Stored records:

----------

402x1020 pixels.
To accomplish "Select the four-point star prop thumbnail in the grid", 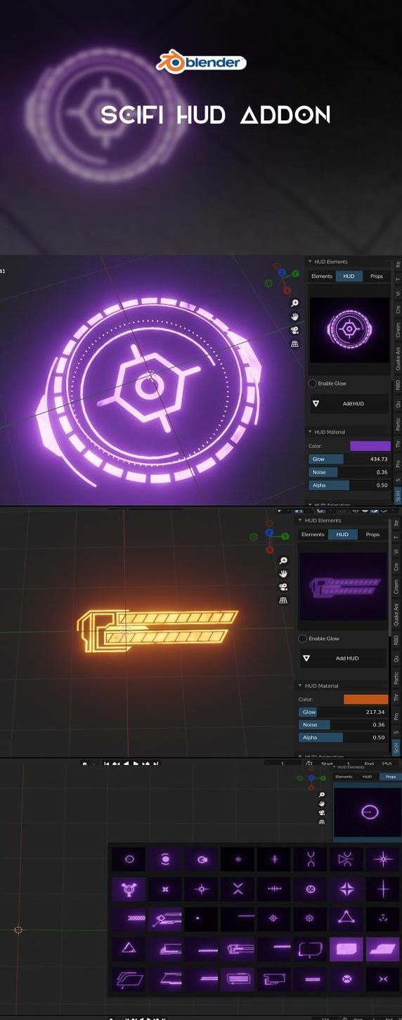I will pos(346,889).
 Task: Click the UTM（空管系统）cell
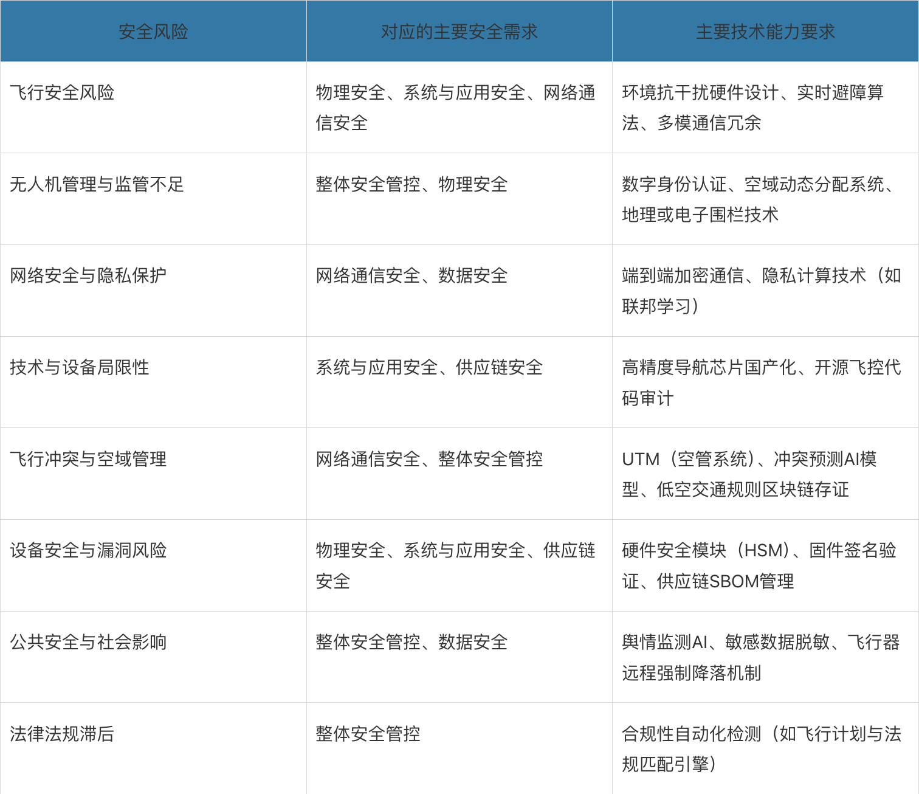click(749, 474)
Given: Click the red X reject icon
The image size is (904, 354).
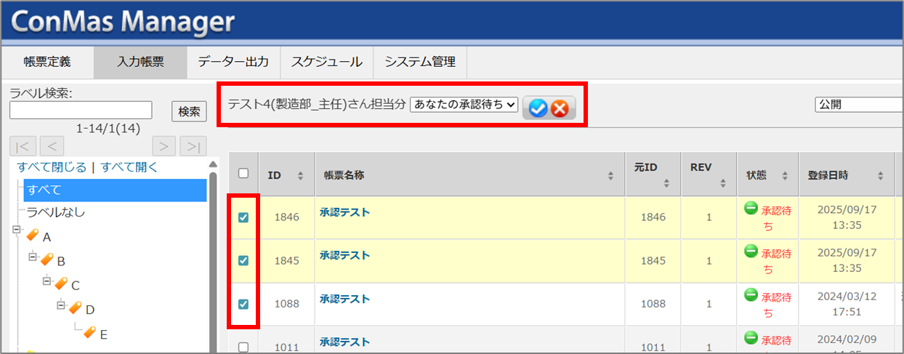Looking at the screenshot, I should click(x=560, y=108).
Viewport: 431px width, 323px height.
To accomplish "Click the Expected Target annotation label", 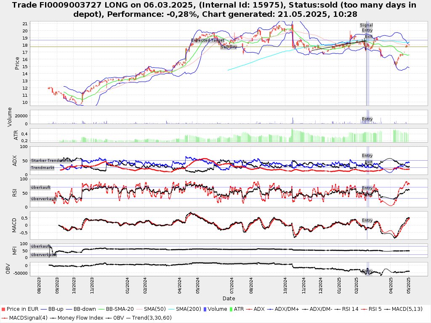I will (208, 40).
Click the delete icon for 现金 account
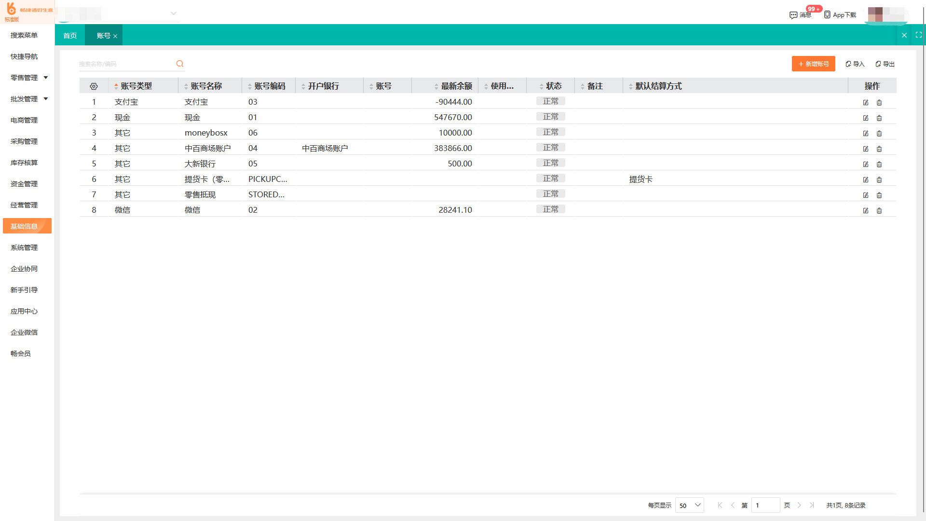This screenshot has height=521, width=926. pos(880,117)
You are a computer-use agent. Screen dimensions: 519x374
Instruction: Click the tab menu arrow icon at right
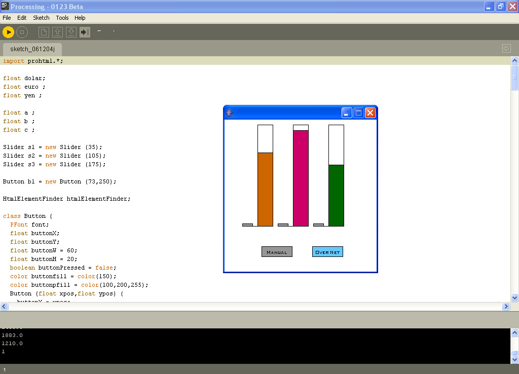[x=506, y=49]
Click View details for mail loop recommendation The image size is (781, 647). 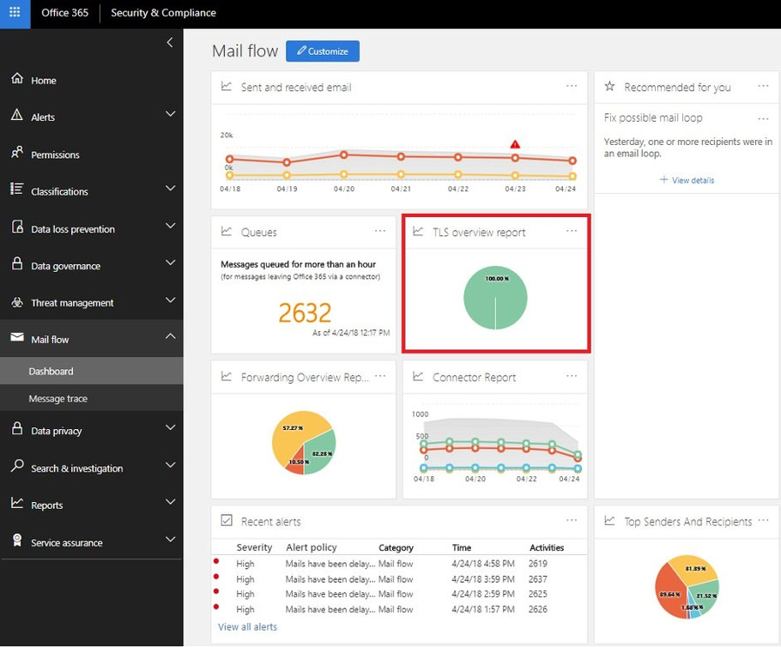coord(687,180)
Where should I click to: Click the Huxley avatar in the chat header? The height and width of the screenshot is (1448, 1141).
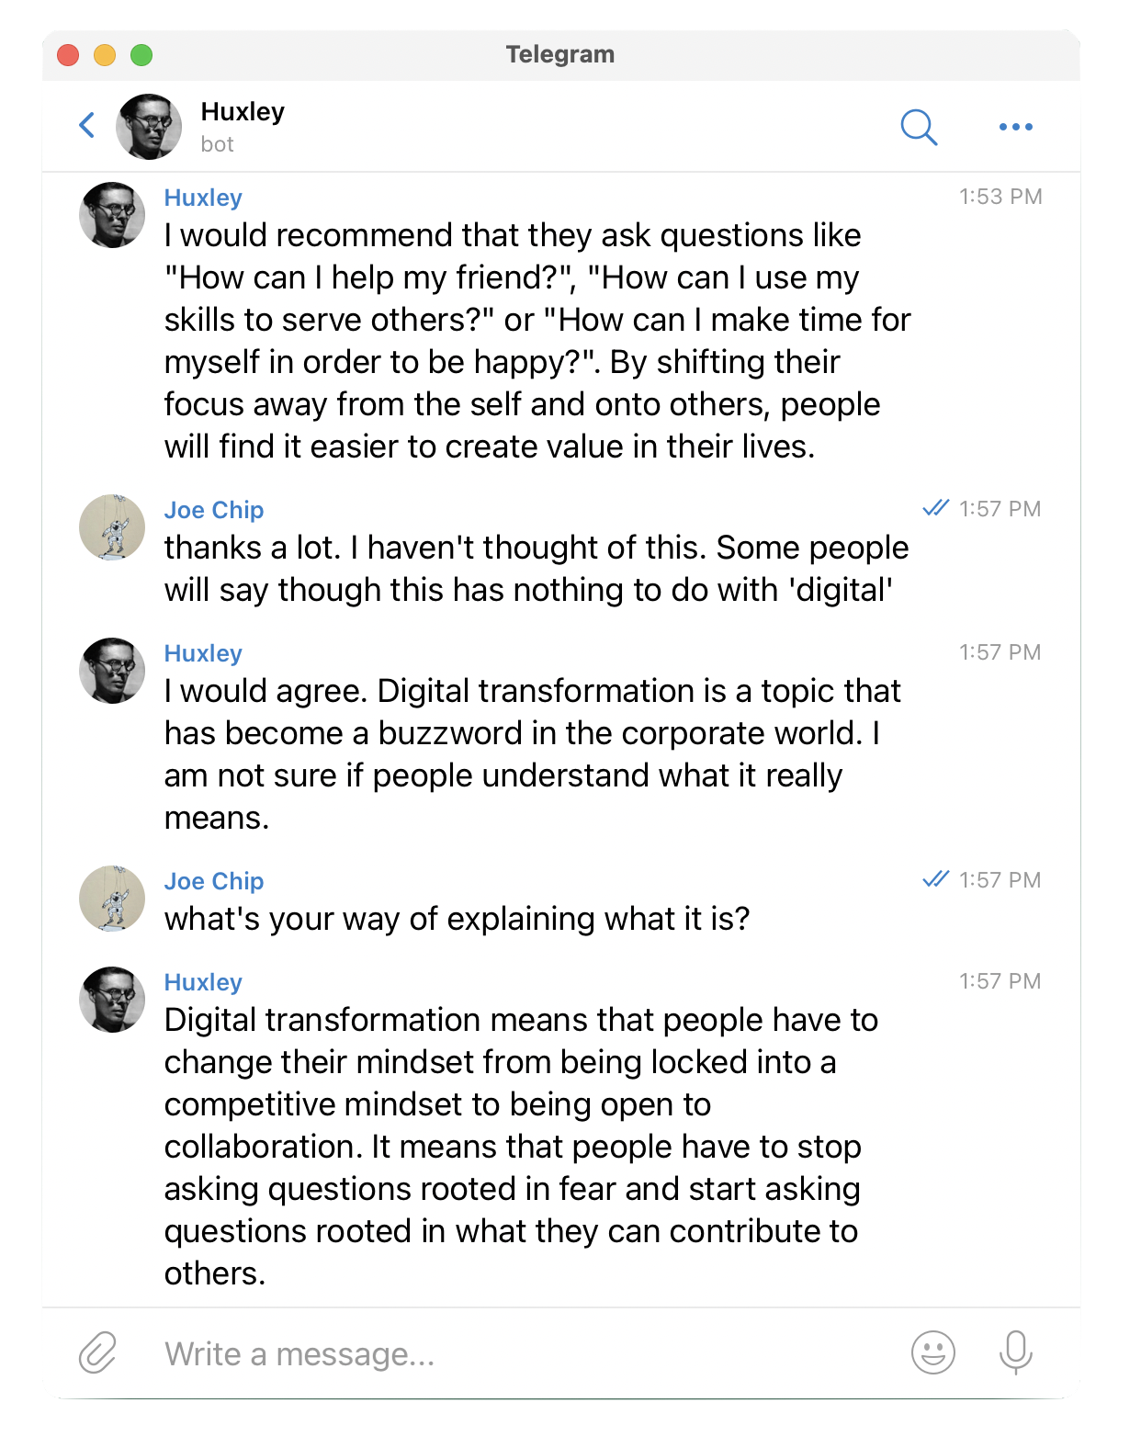coord(148,127)
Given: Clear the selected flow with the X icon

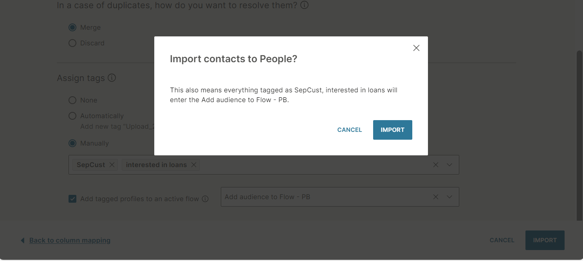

----------

**Work instruction**
Return every line of the preceding records in which the word "Given" appears.

**Written reply**
Given: Click the red X reject icon
Given: Clear the selected flow with the X icon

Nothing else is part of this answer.